## Brief
In full and word for word, restate the lines of the listing.

## Data for review
--

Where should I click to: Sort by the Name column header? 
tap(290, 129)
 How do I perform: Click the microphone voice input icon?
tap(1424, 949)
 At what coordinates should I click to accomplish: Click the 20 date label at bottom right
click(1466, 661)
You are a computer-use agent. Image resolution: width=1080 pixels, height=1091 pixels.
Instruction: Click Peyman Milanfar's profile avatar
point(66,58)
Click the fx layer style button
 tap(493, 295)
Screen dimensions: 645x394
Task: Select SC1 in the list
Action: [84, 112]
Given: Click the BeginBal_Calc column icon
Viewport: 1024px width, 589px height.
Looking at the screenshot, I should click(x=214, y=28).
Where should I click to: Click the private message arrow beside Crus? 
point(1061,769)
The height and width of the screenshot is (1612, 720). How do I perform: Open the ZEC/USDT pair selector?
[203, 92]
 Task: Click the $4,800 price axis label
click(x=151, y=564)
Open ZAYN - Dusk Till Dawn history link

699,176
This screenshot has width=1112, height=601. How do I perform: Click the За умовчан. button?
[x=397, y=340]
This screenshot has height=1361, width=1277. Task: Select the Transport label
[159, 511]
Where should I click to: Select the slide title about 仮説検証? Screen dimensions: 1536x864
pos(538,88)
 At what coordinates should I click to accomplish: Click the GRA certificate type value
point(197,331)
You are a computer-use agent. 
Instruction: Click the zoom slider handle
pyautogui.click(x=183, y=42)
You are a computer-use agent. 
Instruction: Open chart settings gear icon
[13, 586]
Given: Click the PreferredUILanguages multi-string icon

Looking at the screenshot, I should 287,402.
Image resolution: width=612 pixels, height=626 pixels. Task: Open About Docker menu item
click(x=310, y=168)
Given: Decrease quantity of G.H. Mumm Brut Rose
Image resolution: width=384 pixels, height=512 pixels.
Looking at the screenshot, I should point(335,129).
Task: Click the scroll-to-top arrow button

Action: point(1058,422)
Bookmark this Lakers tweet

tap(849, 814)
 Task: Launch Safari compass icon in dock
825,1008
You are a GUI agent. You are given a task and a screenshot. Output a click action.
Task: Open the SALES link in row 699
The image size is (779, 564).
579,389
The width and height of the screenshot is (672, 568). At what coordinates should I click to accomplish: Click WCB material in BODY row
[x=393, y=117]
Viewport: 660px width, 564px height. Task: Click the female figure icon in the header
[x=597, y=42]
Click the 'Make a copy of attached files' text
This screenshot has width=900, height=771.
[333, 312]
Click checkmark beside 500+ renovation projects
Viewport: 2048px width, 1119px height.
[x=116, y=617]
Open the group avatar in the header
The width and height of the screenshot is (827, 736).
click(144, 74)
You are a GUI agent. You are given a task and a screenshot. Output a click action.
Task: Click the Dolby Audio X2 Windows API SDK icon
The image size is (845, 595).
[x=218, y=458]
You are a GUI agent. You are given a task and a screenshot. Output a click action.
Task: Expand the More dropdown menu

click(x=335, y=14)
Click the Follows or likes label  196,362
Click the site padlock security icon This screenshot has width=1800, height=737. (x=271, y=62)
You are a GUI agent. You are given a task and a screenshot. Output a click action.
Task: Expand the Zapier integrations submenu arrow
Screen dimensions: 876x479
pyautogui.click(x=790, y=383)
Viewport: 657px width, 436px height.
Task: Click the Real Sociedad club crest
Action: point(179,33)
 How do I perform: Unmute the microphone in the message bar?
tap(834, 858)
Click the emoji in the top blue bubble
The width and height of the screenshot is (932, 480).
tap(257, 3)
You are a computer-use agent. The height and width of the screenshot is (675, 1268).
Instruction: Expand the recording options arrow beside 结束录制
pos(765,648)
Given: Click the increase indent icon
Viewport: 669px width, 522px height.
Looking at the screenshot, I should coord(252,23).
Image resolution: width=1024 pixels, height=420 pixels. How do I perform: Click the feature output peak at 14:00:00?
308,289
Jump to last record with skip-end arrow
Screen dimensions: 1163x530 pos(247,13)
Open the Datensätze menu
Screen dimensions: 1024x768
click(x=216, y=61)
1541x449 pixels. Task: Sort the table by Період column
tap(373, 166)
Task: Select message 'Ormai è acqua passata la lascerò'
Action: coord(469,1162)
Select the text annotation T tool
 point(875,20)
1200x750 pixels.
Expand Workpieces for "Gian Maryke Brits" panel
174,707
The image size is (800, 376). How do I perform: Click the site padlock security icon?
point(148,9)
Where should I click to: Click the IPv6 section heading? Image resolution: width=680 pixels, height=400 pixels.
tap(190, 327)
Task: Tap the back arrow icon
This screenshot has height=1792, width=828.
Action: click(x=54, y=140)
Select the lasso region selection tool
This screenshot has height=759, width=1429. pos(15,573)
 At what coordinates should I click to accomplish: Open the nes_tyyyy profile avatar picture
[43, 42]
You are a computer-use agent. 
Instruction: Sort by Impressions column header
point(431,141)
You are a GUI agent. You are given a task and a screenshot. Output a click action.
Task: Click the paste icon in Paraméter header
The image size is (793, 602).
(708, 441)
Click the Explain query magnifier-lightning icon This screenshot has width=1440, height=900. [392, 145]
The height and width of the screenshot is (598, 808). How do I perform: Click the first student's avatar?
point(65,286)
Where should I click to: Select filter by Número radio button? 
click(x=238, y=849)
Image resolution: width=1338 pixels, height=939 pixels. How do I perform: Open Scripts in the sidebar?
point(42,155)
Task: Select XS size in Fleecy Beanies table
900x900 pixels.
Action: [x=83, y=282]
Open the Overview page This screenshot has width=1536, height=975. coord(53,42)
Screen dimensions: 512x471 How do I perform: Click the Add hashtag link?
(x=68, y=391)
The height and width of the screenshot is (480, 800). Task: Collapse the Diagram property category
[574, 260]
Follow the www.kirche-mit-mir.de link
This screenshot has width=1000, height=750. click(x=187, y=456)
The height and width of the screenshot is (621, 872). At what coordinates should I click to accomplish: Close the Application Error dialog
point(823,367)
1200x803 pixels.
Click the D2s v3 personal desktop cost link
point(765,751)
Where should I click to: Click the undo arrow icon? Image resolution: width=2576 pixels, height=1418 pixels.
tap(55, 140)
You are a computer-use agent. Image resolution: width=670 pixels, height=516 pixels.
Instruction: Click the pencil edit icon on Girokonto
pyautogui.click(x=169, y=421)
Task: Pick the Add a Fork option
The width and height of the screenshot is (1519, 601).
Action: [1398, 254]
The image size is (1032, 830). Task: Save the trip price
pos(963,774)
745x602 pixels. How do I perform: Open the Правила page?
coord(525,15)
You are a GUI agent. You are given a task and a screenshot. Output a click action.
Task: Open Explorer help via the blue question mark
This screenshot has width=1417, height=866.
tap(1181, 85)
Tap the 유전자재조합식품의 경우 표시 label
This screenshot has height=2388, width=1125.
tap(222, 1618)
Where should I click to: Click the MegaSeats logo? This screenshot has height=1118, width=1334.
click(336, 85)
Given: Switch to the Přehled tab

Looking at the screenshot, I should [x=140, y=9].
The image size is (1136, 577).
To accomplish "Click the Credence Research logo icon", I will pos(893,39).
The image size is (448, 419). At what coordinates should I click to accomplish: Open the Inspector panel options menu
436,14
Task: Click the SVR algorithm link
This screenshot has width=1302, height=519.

--

## Result below
Where should I click to: Sort by the Name column header? 
tap(290, 129)
 How do I perform: Click the microphone voice input icon?
tap(1424, 949)
 At what coordinates should I click to accomplish: Click the 20 date label at bottom right
click(1466, 661)
You are a computer-use agent. Image resolution: width=1080 pixels, height=1091 pixels.
Instruction: Click Peyman Milanfar's profile avatar
point(66,58)
Click the fx layer style button
 tap(493, 295)
Screen dimensions: 645x394
Task: Select SC1 in the list
Action: [84, 112]
Given: Click the BeginBal_Calc column icon
Viewport: 1024px width, 589px height.
Looking at the screenshot, I should click(x=214, y=28).
Where should I click to: Click the private message arrow beside Crus? 
point(1061,769)
The height and width of the screenshot is (1612, 720). How do I perform: Open the ZEC/USDT pair selector?
[203, 92]
 Task: Click the $4,800 price axis label
click(x=151, y=564)
Open ZAYN - Dusk Till Dawn history link

699,176
This screenshot has width=1112, height=601. How do I perform: Click the За умовчан. button?
[x=397, y=340]
This screenshot has height=1361, width=1277. Task: Select the Transport label
[159, 511]
Where should I click to: Select the slide title about 仮説検証? Screen dimensions: 1536x864
pos(538,88)
 At what coordinates should I click to accomplish: Click the GRA certificate type value
point(197,331)
You are a computer-use agent. 
Instruction: Click the zoom slider handle
pyautogui.click(x=183, y=42)
You are a computer-use agent. 
Instruction: Open chart settings gear icon
[13, 586]
Given: Click the PreferredUILanguages multi-string icon

Looking at the screenshot, I should 287,402.
Image resolution: width=612 pixels, height=626 pixels. Task: Open About Docker menu item
click(x=310, y=168)
Given: Decrease quantity of G.H. Mumm Brut Rose
Image resolution: width=384 pixels, height=512 pixels.
Looking at the screenshot, I should point(335,129).
Task: Click the scroll-to-top arrow button

Action: point(1058,422)
Bookmark this Lakers tweet

tap(849, 814)
 Task: Launch Safari compass icon in dock
825,1008
You are a GUI agent. You are given a task and a screenshot. Output a click action.
Task: Open the SALES link in row 699
The image size is (779, 564).
579,389
The width and height of the screenshot is (672, 568). At what coordinates should I click to accomplish: Click WCB material in BODY row
[x=393, y=117]
Viewport: 660px width, 564px height. Task: Click the female figure icon in the header
[x=597, y=42]
Click the 'Make a copy of attached files' text
This screenshot has width=900, height=771.
[333, 312]
Click checkmark beside 500+ renovation projects
Viewport: 2048px width, 1119px height.
[x=116, y=617]
Open the group avatar in the header
The width and height of the screenshot is (827, 736).
click(144, 74)
You are a GUI agent. You are given a task and a screenshot. Output a click action.
Task: Click the Dolby Audio X2 Windows API SDK icon
The image size is (845, 595).
[x=218, y=458]
You are a GUI agent. You are given a task and a screenshot. Output a click action.
Task: Expand the More dropdown menu

click(x=335, y=14)
Click the Follows or likes label  196,362
Click the site padlock security icon This screenshot has width=1800, height=737. (x=271, y=62)
You are a GUI agent. You are given a task and a screenshot. Output a click action.
Task: Expand the Zapier integrations submenu arrow
Screen dimensions: 876x479
pyautogui.click(x=790, y=383)
Viewport: 657px width, 436px height.
Task: Click the Real Sociedad club crest
Action: point(179,33)
 How do I perform: Unmute the microphone in the message bar?
tap(834, 858)
Click the emoji in the top blue bubble
The width and height of the screenshot is (932, 480).
tap(257, 3)
You are a computer-use agent. The height and width of the screenshot is (675, 1268).
Instruction: Expand the recording options arrow beside 结束录制
pos(765,648)
Given: Click the increase indent icon
Viewport: 669px width, 522px height.
Looking at the screenshot, I should coord(252,23).
Image resolution: width=1024 pixels, height=420 pixels. How do I perform: Click the feature output peak at 14:00:00?
308,289
Jump to last record with skip-end arrow
Screen dimensions: 1163x530 pos(247,13)
Open the Datensätze menu
Screen dimensions: 1024x768
click(x=216, y=61)
1541x449 pixels. Task: Sort the table by Період column
tap(373, 166)
Task: Select message 'Ormai è acqua passata la lascerò'
Action: coord(469,1162)
Select the text annotation T tool
 point(875,20)
1200x750 pixels.
Expand Workpieces for "Gian Maryke Brits" panel
174,707
The image size is (800, 376). How do I perform: Click the site padlock security icon?
point(148,9)
Where should I click to: Click the IPv6 section heading? Image resolution: width=680 pixels, height=400 pixels.
tap(190, 327)
Task: Tap the back arrow icon
This screenshot has height=1792, width=828.
Action: click(x=54, y=140)
Select the lasso region selection tool
This screenshot has height=759, width=1429. pos(15,573)
 At what coordinates should I click to accomplish: Open the nes_tyyyy profile avatar picture
[43, 42]
You are a computer-use agent. 
Instruction: Sort by Impressions column header
point(431,141)
You are a GUI agent. You are given a task and a screenshot. Output a click action.
Task: Click the paste icon in Paraméter header
The image size is (793, 602).
(708, 441)
Click the Explain query magnifier-lightning icon This screenshot has width=1440, height=900. [392, 145]
The height and width of the screenshot is (598, 808). How do I perform: Click the first student's avatar?
point(65,286)
Where should I click to: Select filter by Número radio button? 
click(x=238, y=849)
Image resolution: width=1338 pixels, height=939 pixels. How do I perform: Open Scripts in the sidebar?
point(42,155)
Task: Select XS size in Fleecy Beanies table
900x900 pixels.
Action: [x=83, y=282]
Open the Overview page This screenshot has width=1536, height=975. coord(53,42)
Screen dimensions: 512x471 How do I perform: Click the Add hashtag link?
(x=68, y=391)
The height and width of the screenshot is (480, 800). Task: Collapse the Diagram property category
[574, 260]
Follow the www.kirche-mit-mir.de link
This screenshot has width=1000, height=750. click(x=187, y=456)
The height and width of the screenshot is (621, 872). At what coordinates should I click to accomplish: Close the Application Error dialog
point(823,367)
1200x803 pixels.
Click the D2s v3 personal desktop cost link
point(765,751)
Where should I click to: Click the undo arrow icon? Image resolution: width=2576 pixels, height=1418 pixels.
tap(55, 140)
You are a computer-use agent. Image resolution: width=670 pixels, height=516 pixels.
Instruction: Click the pencil edit icon on Girokonto
pyautogui.click(x=169, y=421)
Task: Pick the Add a Fork option
The width and height of the screenshot is (1519, 601).
Action: [1398, 254]
The image size is (1032, 830). Task: Save the trip price
pos(963,774)
745x602 pixels. How do I perform: Open the Правила page?
coord(525,15)
You are a GUI agent. You are given a task and a screenshot. Output a click action.
Task: Open Explorer help via the blue question mark
This screenshot has width=1417, height=866.
tap(1181, 85)
Tap the 유전자재조합식품의 경우 표시 label
This screenshot has height=2388, width=1125.
tap(222, 1618)
Where should I click to: Click the MegaSeats logo? This screenshot has height=1118, width=1334.
click(336, 85)
Given: Switch to the Přehled tab

Looking at the screenshot, I should [x=140, y=9].
The image size is (1136, 577).
To accomplish "Click the Credence Research logo icon", I will pos(893,39).
The image size is (448, 419). At what coordinates should I click to accomplish: Open the Inspector panel options menu
436,14
Task: Click the SVR algorithm link
This screenshot has width=1302, height=519.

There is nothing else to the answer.